Randomized matrix sparsification algorithms set randomly chosen entries of the input matrix to zero. When the approximant is substituted for the original matrix in computations, its sparsity allows one to employ faster sparsity-exploiting algorithms. This thesis contributes bounds on the approximation error of nonuniform randomized sparsification schemes, measured in the spectral norm and two NP-hard norms that are of interest in computational graph theory and subset selection applications.
Low-rank approximations based on randomized unitary transformations have several desirable properties: they have low communication costs, are amenable to parallel implementation, and exploit the existence of fast transform algorithms. This thesis investigates the tradeoff between the accuracy and cost of generating such approximations. State-of-the-art spectral and Frobenius-norm error bounds are provided.

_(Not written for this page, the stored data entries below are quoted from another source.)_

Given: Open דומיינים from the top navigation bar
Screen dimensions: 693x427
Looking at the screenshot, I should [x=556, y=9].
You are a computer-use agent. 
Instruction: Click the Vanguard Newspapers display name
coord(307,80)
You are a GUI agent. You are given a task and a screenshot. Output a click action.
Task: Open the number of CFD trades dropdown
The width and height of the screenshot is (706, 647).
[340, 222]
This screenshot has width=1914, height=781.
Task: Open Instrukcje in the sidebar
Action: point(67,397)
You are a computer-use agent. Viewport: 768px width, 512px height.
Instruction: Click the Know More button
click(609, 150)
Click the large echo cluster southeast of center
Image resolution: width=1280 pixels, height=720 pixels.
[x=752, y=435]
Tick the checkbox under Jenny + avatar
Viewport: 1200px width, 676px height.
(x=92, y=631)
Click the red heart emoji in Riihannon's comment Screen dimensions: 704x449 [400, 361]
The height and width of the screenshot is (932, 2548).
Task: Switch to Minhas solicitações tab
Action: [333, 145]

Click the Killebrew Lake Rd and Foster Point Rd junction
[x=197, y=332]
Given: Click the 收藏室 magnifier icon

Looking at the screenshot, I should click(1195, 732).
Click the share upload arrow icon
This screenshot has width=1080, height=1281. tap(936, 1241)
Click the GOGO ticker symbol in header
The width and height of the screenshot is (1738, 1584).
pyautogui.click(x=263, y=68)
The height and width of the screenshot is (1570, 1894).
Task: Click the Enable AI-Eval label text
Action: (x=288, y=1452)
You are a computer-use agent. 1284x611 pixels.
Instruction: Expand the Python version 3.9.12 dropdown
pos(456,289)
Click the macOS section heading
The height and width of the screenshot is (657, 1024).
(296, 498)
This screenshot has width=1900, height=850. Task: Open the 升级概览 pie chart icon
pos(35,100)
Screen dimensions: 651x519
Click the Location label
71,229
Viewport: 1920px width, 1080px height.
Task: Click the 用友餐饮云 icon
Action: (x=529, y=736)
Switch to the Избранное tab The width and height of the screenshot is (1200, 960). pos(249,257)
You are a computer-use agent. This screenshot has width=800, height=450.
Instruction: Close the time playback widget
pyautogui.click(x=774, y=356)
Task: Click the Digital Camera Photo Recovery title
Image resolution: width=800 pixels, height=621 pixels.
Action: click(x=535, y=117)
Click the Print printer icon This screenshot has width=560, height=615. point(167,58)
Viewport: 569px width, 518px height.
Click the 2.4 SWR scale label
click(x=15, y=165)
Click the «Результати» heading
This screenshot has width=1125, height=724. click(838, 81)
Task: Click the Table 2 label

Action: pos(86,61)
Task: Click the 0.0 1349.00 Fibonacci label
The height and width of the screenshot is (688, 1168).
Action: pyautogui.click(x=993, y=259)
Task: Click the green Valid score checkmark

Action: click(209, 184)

The last class of algorithms considered are SPSD "sketching" algorithms. Such sketches can be computed faster than approximations based on projecting onto mixtures of the columns of the matrix. The performance of several such sketching schemes is empirically evaluated using a suite of canonical matrices drawn from machine learning and data analysis applications, and a framework is developed for establishing theoretical error bounds.
In addition to studying these algorithms, this thesis extends the Matrix Laplace Transform framework to derive Chernoff and Bernstein inequalities that apply to all the eigenvalues of certain classes of random matrices. These inequalities are used to investigate the behavior of the singular values of a matrix under random sampling, and to derive convergence rates for each individual eigenvalue of a sample covariance matrix.